Stored data entries:
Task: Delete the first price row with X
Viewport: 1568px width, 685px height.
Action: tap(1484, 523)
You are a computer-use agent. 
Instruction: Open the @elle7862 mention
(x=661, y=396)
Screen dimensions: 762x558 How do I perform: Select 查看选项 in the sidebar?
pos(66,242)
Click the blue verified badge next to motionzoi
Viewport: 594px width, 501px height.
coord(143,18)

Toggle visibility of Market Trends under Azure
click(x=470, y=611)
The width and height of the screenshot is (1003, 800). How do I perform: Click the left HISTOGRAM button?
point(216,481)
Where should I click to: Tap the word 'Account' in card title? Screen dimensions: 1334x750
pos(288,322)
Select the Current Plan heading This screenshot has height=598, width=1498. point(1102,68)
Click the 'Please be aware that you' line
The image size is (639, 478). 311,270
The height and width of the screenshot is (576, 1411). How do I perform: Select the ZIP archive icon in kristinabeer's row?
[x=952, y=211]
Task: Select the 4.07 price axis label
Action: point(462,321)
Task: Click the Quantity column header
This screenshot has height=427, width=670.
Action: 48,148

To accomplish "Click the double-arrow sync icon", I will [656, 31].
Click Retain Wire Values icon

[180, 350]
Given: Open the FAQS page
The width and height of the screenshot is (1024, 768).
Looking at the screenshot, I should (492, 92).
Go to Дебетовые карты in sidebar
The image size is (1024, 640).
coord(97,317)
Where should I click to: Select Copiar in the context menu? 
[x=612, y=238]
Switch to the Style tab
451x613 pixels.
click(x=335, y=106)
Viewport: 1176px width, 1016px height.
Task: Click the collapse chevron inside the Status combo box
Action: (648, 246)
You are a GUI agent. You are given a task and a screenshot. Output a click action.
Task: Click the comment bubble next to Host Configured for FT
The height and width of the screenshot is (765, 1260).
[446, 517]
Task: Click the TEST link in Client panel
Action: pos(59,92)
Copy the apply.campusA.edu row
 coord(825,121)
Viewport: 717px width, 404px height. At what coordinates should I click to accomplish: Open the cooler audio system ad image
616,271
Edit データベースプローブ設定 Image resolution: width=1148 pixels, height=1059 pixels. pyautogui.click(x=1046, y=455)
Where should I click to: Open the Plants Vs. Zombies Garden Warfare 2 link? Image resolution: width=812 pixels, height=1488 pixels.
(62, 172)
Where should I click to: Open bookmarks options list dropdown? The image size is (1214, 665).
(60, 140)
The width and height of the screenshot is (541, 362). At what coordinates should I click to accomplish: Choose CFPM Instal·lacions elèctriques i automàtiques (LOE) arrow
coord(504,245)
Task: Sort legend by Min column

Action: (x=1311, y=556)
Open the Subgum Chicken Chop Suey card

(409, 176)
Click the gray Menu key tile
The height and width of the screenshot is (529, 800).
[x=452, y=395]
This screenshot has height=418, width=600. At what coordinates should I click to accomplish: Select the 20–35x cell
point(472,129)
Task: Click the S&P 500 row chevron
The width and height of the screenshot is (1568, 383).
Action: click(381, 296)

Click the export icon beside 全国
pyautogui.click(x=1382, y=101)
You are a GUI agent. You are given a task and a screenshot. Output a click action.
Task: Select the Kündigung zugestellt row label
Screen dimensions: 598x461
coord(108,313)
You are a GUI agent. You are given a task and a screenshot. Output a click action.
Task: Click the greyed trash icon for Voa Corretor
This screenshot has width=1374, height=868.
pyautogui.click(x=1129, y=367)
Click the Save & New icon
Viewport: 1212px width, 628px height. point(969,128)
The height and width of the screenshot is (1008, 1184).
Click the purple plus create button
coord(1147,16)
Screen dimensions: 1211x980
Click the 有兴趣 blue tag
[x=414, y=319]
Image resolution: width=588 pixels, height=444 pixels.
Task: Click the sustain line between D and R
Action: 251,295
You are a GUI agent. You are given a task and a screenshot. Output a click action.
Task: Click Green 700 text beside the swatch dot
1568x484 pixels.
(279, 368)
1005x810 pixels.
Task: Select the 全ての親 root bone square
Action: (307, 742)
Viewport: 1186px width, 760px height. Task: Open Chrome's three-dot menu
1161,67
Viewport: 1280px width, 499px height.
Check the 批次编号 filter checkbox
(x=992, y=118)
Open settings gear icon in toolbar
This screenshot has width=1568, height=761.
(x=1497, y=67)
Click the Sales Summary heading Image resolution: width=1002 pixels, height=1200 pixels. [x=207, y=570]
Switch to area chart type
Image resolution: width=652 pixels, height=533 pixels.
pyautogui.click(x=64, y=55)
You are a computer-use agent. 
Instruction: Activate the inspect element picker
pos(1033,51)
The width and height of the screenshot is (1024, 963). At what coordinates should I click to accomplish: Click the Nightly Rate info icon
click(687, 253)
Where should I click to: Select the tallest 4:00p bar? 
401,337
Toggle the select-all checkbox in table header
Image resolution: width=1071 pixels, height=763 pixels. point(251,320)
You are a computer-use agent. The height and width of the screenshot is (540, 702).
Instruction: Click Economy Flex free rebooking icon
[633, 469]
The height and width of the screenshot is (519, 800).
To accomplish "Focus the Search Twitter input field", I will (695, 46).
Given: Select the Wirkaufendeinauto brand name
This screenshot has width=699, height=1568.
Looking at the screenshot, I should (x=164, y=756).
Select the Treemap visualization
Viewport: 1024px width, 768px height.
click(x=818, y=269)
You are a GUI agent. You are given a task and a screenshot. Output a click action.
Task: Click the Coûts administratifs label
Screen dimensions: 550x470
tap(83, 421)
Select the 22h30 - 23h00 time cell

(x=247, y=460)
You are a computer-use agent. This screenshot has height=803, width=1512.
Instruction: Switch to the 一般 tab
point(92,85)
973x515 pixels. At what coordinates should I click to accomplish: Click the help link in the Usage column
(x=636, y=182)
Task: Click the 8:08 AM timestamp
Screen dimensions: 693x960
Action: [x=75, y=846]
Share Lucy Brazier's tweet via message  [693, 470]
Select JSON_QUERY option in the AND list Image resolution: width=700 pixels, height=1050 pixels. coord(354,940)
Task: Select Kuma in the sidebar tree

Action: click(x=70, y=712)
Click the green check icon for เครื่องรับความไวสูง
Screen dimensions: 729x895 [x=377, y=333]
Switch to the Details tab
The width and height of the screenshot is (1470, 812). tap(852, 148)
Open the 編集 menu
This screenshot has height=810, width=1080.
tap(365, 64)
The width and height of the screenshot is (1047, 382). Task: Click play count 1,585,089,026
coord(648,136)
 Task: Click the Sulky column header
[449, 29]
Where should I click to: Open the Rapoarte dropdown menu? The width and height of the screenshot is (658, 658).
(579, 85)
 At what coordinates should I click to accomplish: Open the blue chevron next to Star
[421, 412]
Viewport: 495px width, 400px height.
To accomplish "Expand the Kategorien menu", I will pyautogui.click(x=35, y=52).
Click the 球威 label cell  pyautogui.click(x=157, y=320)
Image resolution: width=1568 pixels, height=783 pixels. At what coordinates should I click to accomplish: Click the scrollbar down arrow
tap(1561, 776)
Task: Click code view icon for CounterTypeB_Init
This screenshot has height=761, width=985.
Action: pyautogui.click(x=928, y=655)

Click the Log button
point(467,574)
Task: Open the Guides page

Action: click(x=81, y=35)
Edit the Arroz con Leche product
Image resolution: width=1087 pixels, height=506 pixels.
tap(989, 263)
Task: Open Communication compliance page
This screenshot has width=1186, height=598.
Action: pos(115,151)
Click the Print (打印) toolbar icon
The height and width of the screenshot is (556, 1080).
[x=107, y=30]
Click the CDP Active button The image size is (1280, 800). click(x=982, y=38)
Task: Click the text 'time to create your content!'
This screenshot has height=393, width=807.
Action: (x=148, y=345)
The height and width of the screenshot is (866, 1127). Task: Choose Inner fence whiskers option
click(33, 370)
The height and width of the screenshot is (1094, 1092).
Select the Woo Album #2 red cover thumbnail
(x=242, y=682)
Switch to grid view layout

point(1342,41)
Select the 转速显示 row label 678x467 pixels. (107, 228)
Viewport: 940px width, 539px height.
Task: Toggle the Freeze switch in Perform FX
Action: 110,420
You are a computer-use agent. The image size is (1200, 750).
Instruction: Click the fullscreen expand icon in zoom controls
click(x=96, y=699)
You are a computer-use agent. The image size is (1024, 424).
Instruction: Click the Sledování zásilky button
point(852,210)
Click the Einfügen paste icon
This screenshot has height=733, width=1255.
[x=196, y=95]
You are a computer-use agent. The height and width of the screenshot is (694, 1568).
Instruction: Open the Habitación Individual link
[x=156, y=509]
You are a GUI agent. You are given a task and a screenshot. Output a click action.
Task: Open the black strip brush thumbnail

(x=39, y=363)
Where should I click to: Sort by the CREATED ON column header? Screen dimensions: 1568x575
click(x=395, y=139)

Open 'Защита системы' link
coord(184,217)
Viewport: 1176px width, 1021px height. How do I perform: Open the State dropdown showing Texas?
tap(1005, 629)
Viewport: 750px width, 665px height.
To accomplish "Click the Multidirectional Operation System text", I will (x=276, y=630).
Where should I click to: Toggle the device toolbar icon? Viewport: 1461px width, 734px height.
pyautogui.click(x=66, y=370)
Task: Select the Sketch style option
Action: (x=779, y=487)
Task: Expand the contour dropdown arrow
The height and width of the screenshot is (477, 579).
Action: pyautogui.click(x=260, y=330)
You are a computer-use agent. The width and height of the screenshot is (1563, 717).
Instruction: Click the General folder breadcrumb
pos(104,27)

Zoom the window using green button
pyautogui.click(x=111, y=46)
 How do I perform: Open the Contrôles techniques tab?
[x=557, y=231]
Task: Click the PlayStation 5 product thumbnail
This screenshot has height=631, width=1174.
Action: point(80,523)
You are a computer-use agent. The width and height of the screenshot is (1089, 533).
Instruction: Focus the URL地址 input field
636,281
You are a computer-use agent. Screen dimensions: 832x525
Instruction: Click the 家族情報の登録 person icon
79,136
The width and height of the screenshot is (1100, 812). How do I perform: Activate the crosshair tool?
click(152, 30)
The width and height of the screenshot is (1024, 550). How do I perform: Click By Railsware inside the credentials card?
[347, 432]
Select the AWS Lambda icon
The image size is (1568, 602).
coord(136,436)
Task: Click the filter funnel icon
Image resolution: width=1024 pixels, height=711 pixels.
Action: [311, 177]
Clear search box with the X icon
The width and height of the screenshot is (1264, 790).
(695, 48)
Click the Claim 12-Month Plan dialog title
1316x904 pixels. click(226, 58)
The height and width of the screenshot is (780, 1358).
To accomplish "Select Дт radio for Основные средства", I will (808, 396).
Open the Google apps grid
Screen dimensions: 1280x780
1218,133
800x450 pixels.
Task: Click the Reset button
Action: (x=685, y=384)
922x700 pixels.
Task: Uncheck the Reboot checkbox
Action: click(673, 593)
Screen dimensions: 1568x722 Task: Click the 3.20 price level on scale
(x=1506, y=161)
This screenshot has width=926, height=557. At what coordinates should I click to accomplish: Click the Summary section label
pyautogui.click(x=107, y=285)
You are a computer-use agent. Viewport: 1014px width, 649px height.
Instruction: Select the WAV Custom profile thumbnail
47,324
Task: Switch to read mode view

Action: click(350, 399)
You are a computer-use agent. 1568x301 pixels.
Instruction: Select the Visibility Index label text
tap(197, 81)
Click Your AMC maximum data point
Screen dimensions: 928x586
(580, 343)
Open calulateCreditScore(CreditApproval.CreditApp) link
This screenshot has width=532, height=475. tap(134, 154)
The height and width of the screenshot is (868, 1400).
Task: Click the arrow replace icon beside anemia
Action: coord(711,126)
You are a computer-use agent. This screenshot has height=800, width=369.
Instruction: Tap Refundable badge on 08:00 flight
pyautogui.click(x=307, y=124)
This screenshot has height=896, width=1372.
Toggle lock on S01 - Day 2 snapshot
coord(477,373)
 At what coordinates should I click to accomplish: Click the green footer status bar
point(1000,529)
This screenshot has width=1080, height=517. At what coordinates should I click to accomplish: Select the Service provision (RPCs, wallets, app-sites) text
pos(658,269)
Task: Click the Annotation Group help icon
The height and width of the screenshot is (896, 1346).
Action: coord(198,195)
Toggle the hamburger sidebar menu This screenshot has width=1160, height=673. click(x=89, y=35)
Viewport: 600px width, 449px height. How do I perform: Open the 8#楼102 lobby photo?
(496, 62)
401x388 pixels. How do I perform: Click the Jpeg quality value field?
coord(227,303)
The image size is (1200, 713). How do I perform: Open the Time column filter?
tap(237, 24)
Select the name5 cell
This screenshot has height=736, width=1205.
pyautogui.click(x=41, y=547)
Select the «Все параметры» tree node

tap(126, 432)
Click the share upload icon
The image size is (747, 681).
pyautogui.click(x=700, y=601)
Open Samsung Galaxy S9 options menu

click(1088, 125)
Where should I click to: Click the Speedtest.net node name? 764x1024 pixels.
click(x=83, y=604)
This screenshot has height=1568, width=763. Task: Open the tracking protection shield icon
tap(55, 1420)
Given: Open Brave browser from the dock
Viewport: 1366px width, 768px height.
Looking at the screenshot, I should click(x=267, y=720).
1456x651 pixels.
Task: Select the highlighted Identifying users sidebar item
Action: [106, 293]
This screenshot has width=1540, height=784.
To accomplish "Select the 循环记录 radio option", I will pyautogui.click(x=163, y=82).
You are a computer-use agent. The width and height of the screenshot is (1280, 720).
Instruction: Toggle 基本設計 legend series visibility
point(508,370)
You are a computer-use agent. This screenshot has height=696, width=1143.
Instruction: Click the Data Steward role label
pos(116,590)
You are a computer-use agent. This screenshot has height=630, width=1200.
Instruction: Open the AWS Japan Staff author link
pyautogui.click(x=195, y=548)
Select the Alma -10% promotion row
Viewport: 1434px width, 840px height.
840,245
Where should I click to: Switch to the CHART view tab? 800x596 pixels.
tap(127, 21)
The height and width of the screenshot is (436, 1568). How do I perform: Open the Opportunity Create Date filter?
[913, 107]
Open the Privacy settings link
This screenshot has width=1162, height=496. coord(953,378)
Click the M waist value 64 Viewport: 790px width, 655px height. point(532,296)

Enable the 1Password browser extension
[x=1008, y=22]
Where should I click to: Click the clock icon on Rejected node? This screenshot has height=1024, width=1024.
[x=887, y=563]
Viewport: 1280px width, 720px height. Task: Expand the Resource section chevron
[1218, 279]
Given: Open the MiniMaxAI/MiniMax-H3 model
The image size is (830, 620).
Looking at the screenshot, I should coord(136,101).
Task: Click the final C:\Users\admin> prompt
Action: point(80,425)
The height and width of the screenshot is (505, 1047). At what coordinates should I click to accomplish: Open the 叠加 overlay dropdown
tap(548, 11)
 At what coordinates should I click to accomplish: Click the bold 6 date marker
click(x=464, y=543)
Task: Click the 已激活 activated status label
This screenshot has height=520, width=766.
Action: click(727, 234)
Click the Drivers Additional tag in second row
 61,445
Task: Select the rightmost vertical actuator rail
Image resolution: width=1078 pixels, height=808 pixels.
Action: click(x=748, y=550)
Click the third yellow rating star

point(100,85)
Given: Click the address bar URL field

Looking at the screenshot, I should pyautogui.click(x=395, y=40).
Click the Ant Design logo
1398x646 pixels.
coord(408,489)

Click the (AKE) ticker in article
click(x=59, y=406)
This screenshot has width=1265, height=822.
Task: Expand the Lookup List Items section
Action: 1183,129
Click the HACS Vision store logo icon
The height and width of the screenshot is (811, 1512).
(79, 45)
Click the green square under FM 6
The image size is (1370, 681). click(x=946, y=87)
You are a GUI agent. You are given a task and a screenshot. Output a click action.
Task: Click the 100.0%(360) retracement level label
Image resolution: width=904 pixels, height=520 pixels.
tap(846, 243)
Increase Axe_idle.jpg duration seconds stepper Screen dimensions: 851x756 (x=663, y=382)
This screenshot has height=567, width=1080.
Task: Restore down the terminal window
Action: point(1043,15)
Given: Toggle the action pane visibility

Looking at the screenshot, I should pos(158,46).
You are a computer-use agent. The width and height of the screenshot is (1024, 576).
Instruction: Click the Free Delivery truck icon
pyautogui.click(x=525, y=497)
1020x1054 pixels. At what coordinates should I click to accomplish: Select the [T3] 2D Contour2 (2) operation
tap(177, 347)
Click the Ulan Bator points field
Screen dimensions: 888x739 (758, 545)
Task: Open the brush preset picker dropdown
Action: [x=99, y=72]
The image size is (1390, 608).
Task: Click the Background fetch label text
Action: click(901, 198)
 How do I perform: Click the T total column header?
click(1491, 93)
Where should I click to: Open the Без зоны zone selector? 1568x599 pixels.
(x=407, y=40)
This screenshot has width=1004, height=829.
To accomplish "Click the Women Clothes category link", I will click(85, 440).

◆ Exercise
Report all lines of the data above that include the string "radio".

◆ Response to the task
To accomplish "Select Дт radio for Основные средства", I will (808, 396).
To accomplish "Select the 循环记录 radio option", I will pyautogui.click(x=163, y=82).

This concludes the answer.